__Esercizi da svolgere__:
a) Secondo il brano proposto, in quale giorno Tim Berners-Lee scrisse al CERN la proposta di quello che sarebbe diventato il World Wide Web?
b) Cita dal brano proposto il passo che comincia con «Era il 12 marzo» e prosegue fino a «World Wide Web.».

__Brano proposto__:
Era il 12 marzo 1989: Tim Berners-Lee scriveva al CERN la proposta di ricerca e sviluppo di quello che sarà noto come il World Wide Web (WWW), l’invenzione che ha cambiato il mondo. Se inizialmente l’idea di un database per la condivisione di dati non ebbe molto successo, fu solo grazie alla perseveranza del suo creatore Tim Berners-Lee se oggi tutti noi possiamo usufruire di ben più di un sistema di raccolta di documenti ipertestuali. Di fatto, Internet già esisteva: l’infrastruttura per il trasporto di informazioni era già stata sviluppata. Tim Berners-Lee pensò ad un nuovo servizio: il World Wide Web.
Tim Berners-Lee: l’idea della rete di links finalmente ha successo
Tramite quelli che lui chiamava ipertesti, oggi comunemente noti come links, l’utente avrebbe potuto fare accesso a molte pagine web che avrebbero contenuto diverse tipologie di documenti. Ma Tim Berners-Lee non fu il primo a cercare di dare forma ad una rete di links: anche Vannevar Bush col suo “memex” e Ted Nelson col suo progetto “Xanadu” compresero l’importanza dell’informazione in rete.
In un mondo in cui la ricerca produce risultati considerevoli ad una velocità pazzesca, se non si ha una cartina che permetta all’utente di districarsi nella marea di documenti prodotti ogni giorno, molte informazioni interessanti ed importanti per altre ricerche potrebbero non essere considerate. Ecco l’uso iniziale del WWW: avere una rete di links con cui navigare nel mare della conoscenza.

__Estratti del materiale__:
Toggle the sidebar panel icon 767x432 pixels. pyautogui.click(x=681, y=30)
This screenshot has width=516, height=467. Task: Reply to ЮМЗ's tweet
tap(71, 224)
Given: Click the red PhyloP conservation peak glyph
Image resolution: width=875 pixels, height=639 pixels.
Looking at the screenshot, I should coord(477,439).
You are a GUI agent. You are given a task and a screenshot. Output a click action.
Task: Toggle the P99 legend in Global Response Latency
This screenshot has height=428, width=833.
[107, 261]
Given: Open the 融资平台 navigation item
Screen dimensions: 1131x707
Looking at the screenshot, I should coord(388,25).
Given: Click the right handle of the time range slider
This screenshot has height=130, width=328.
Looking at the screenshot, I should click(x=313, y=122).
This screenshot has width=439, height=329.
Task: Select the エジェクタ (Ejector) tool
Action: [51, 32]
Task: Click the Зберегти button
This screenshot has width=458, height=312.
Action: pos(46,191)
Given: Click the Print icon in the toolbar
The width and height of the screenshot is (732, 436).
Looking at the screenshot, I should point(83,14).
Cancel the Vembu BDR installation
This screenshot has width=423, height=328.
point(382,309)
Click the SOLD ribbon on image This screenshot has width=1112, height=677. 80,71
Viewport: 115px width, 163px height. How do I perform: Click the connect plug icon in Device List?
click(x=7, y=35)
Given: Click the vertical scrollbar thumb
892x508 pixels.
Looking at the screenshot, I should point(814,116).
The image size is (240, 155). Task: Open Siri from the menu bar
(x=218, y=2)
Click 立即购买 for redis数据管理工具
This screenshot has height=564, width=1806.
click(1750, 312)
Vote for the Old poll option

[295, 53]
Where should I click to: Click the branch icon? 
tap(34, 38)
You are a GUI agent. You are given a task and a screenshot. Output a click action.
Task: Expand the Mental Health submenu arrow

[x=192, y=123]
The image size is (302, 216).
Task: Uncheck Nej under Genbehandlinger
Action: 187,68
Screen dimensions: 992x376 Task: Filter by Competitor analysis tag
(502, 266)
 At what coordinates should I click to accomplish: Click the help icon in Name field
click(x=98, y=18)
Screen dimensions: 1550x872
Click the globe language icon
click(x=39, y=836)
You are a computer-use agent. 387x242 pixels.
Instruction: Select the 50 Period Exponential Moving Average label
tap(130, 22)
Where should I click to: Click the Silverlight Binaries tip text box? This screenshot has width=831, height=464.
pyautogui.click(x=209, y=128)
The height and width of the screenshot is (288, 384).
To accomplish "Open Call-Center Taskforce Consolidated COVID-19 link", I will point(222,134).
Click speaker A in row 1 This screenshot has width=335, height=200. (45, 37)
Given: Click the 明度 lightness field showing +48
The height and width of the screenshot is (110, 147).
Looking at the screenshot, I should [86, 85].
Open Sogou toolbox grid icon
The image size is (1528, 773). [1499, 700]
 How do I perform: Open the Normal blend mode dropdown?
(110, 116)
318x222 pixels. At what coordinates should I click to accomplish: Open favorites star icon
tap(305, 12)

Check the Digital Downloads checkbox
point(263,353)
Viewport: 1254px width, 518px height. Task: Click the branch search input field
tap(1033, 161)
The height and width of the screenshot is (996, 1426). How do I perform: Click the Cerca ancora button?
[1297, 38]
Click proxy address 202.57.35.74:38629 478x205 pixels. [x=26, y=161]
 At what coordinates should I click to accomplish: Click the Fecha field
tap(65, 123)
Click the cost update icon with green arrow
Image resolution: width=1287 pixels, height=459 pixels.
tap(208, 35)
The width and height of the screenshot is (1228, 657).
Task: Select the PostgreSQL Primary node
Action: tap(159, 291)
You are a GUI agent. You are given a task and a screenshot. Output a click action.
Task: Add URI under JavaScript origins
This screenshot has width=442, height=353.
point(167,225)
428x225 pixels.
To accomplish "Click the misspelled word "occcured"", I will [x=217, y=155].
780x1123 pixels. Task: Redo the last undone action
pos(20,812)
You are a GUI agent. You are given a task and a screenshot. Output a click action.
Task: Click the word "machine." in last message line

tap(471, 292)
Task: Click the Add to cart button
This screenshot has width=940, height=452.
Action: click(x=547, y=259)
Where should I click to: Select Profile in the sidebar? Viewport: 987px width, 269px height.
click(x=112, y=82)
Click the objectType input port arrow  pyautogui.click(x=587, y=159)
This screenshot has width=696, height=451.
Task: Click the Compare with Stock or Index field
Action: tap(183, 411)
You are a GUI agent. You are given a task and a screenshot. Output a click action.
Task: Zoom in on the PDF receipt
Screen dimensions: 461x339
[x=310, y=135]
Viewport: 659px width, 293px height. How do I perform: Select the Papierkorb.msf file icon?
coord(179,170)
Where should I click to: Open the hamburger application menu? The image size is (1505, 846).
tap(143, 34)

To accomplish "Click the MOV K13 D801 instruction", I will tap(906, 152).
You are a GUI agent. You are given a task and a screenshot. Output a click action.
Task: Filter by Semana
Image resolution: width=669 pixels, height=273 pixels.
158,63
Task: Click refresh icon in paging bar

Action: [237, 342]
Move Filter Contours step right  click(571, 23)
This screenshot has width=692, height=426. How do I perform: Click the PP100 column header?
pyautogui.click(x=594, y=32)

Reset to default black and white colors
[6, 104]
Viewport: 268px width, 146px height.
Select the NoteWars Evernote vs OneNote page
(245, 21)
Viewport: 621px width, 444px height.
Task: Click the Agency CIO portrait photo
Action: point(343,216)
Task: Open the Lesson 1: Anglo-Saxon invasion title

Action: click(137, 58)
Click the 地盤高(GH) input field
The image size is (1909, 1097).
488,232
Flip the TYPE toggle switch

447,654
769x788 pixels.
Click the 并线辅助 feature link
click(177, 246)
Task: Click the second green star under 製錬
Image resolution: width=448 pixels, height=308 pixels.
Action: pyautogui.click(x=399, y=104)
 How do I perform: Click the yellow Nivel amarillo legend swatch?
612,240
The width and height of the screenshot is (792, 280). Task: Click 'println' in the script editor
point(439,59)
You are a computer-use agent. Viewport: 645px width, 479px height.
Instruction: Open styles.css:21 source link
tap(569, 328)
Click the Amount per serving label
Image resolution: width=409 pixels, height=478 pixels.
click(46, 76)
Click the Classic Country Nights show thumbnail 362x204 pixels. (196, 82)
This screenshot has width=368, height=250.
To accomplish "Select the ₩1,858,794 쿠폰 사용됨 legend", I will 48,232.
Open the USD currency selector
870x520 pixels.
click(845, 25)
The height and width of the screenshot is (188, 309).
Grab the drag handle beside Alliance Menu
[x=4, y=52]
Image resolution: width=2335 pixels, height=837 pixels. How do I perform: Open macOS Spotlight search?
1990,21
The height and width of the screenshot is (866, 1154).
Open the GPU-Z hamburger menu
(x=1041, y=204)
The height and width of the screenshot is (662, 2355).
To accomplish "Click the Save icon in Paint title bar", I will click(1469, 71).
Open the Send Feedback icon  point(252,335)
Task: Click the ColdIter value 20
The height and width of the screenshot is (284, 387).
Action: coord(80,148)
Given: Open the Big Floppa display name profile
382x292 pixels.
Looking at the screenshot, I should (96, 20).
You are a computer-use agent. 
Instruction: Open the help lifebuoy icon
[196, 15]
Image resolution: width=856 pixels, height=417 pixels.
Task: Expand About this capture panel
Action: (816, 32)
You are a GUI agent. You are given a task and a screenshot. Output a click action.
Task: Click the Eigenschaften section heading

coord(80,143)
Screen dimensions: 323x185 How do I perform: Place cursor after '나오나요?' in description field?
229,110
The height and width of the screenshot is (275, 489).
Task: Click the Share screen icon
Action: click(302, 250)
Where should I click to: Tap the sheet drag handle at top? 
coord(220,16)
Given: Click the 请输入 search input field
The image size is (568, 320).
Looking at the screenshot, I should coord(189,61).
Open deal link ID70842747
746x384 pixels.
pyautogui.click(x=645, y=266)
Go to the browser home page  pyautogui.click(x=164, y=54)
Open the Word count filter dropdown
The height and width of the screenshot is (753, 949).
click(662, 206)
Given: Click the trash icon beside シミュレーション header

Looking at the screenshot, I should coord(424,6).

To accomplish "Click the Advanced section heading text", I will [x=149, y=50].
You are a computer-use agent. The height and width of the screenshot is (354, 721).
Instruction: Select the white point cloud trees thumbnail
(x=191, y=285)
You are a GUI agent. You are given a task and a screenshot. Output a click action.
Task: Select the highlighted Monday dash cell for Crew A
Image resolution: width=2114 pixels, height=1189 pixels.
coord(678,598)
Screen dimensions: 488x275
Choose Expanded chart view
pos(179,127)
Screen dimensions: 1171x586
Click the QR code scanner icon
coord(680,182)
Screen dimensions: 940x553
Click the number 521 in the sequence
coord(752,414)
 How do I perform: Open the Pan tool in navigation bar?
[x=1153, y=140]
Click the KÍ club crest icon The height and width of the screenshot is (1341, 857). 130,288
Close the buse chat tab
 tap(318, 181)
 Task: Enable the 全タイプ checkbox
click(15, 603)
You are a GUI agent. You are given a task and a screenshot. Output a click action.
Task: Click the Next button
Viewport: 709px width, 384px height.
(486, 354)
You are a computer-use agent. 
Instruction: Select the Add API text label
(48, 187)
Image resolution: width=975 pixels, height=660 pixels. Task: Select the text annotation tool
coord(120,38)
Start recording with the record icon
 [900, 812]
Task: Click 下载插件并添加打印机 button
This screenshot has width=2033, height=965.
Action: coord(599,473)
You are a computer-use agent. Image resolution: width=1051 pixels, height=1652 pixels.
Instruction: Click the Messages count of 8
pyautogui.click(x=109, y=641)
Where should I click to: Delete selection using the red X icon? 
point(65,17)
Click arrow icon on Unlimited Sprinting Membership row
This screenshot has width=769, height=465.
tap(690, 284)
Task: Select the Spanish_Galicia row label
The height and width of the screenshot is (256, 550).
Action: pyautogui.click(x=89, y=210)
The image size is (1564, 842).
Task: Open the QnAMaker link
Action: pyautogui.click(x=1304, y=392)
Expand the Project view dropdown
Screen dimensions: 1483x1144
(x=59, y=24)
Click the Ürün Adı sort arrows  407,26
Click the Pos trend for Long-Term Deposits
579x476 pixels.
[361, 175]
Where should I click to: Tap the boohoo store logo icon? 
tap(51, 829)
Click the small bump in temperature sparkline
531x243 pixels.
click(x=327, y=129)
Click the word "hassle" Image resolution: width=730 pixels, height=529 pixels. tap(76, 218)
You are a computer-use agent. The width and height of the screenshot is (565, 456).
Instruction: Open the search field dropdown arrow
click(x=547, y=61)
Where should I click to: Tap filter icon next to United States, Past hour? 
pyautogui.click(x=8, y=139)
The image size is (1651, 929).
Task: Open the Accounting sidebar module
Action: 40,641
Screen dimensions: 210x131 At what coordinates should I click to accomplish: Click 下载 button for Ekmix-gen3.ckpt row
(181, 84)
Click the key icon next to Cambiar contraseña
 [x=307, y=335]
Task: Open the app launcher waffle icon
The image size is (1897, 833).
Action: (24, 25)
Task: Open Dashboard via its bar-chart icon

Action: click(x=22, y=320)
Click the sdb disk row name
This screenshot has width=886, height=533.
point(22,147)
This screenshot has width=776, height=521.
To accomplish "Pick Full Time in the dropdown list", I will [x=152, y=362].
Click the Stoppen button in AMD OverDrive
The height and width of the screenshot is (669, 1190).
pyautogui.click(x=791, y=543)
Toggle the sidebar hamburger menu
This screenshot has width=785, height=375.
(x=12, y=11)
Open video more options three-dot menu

__Soluzioni degli esercizi__:
a) Il 12 marzo 1989.

b)
Era il 12 marzo 1989: Tim Berners-Lee scriveva al CERN la proposta di ricerca e sviluppo di quello che sarà noto come il World Wide Web (WWW), l’invenzione che ha cambiato il mondo. Se inizialmente l’idea di un database per la condivisione di dati non ebbe molto successo, fu solo grazie alla perseveranza del suo creatore Tim Berners-Lee se oggi tutti noi possiamo usufruire di ben più di un sistema di raccolta di documenti ipertestuali. Di fatto, Internet già esisteva: l’infrastruttura per il trasporto di informazioni era già stata sviluppata. Tim Berners-Lee pensò ad un nuovo servizio: il World Wide Web.